A couple things to note:
When you set max.depth= argument within the caret::train function, it passes this to the ranger function. Try to set this number to as large as possible so you develop each tree to the full capacity.
The penalty term is technically zero (cp parameter in the rpart function) while building each tree model. In Bagging, we deal with the model variance in a different way. Instead of applying a penalty term, we ensemble many unpenalized tree models to reduce the model variance.
It is a little tricky to obtain reproducible results from this procedure. See this link to learn more about how to accomplish that.
The number of trees (bootstrap samples) is a hyperparameter to tune. Conceptually, the model performance will improve as you increase the number of tree models used in Bagging; however, the performance will stabilize at some point. It is a tuning process to find the minimum number of tree models to use in Bagging to obtain the maximal model performance.

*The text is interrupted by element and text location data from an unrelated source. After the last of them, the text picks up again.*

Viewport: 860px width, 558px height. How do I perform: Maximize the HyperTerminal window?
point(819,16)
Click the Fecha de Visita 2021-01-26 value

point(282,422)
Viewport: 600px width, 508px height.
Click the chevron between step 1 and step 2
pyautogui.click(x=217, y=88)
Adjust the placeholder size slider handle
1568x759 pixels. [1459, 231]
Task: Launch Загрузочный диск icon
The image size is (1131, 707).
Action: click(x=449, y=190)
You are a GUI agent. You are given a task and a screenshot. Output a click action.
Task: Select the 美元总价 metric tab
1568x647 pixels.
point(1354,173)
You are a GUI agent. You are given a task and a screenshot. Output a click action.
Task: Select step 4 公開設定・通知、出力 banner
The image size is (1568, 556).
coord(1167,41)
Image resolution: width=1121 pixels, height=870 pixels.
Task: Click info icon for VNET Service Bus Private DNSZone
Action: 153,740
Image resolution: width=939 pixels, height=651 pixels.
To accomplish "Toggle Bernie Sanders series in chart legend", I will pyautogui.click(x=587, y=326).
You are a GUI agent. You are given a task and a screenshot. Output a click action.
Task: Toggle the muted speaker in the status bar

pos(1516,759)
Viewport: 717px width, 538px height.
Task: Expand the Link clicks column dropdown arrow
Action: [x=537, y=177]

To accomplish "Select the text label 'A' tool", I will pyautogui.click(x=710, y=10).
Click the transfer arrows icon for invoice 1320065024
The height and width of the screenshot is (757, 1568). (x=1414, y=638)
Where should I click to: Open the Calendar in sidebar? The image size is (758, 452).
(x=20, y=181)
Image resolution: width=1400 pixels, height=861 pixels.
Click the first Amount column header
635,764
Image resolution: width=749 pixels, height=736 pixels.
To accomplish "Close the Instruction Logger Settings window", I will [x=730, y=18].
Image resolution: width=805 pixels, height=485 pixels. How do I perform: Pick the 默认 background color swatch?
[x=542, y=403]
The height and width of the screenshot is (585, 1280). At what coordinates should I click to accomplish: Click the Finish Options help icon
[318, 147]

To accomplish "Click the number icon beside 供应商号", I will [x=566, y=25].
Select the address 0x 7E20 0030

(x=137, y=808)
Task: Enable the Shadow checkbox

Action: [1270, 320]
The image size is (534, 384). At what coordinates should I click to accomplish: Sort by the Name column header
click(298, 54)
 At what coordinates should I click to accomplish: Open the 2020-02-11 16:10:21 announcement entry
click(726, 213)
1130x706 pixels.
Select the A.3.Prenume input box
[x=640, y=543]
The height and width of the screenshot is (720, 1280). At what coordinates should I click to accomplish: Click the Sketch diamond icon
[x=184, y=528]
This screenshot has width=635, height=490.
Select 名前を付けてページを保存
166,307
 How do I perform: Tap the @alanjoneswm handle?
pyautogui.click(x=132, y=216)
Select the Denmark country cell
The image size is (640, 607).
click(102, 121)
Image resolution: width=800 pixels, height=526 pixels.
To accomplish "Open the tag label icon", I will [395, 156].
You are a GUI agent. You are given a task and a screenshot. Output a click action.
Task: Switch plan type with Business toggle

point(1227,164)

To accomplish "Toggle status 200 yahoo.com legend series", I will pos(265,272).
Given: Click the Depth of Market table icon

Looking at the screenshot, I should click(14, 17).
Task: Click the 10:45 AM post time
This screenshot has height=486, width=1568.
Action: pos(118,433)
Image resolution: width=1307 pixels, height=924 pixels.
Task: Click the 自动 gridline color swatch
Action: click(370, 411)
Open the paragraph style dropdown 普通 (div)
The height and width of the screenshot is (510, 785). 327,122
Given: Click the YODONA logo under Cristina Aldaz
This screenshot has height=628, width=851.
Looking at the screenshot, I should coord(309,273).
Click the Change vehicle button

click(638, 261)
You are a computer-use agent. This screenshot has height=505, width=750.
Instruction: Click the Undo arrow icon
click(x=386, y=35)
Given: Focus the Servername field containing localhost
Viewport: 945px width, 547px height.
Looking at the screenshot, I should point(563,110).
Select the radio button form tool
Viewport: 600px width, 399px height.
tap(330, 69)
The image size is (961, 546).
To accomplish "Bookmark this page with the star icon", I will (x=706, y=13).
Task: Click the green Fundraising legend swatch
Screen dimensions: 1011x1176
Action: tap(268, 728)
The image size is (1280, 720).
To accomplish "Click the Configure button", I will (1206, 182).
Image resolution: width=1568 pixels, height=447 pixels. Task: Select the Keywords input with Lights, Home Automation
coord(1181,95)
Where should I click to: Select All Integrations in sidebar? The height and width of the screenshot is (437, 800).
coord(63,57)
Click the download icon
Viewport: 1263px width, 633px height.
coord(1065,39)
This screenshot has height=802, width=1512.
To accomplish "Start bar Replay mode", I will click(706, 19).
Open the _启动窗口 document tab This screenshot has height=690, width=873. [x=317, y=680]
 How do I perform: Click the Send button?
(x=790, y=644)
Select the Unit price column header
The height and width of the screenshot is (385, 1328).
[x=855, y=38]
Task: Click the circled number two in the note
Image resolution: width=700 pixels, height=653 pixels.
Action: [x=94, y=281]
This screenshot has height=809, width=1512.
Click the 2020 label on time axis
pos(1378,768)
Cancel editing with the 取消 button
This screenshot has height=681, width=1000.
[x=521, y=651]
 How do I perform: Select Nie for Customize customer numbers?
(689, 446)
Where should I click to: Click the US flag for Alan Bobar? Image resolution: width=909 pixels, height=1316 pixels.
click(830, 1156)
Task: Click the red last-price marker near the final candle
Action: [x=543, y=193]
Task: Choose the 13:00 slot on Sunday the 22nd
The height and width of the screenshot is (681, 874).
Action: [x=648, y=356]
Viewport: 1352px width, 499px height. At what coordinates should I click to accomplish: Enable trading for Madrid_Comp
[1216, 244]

Unfortunately, caret::train does not let us to define the num.trees argument as a hyperparameter in the grid search. So, the only way to search for the optimal number of trees is to use the ranger method via caret::train function and iterate over num.trees values from 1 to K (e.g., 200). Then, compare the model performance and pick the optimal number of tree models.
The code below implements this idea and saves the results from each iteration in a list object.
# Register multiple cores for parallel processing
require(doParallel)
ncores <- 10
cl <- makePSOCKcluster(ncores)
registerDoParallel(cl)
# Cross validation settings
read_tr = read_tr[sample(nrow(read_tr)),]
# Create 10 folds with equal size
folds = cut(seq(1,nrow(read_tr)),breaks=10,labels=FALSE)
# Create the list for each fold
my.indices <- vector('list',10)
for(i in 1:10){
my.indices[[i]] <- which(folds!=i)
}
cv <- trainControl(method = "cv",
index = my.indices)
# Grid Settings
grid <- expand.grid(mtry = 887,splitrule='variance',min.node.size=2)
# Run the bagged trees by iterating over num.trees values from 1 to 200
bags <- vector('list',200)
for(i in 1:200){
bags[[i]] <- caret::train(blueprint_readability,
data = read_tr,
method = 'ranger',
trControl = cv,
tuneGrid = grid,
num.trees = i,
max.depth = 60,)
}
# This can take a few hours to run.
stopCluster(cl) Let’s check the cross-validated RMSE for the bagged tree models with different number of trees.
rmses <- c()
for(i in 1:200){
rmses[i] = bags[[i]]$results$RMSE
}
ggplot()+
geom_line(aes(x=1:200,y=rmses))+
xlab('Number of Tree Models')+
ylab('RMSE')+
ylim(c(0,1))+
theme_bw()which.min(rmses)[1] 158
This indicates that the RMSE stabilizes after roughly 50 tree models, and there is not much improvement. To be more precise, we can see that a bagged tree model with 158 trees gave the best result. Let’s see how well this model performs on the test data.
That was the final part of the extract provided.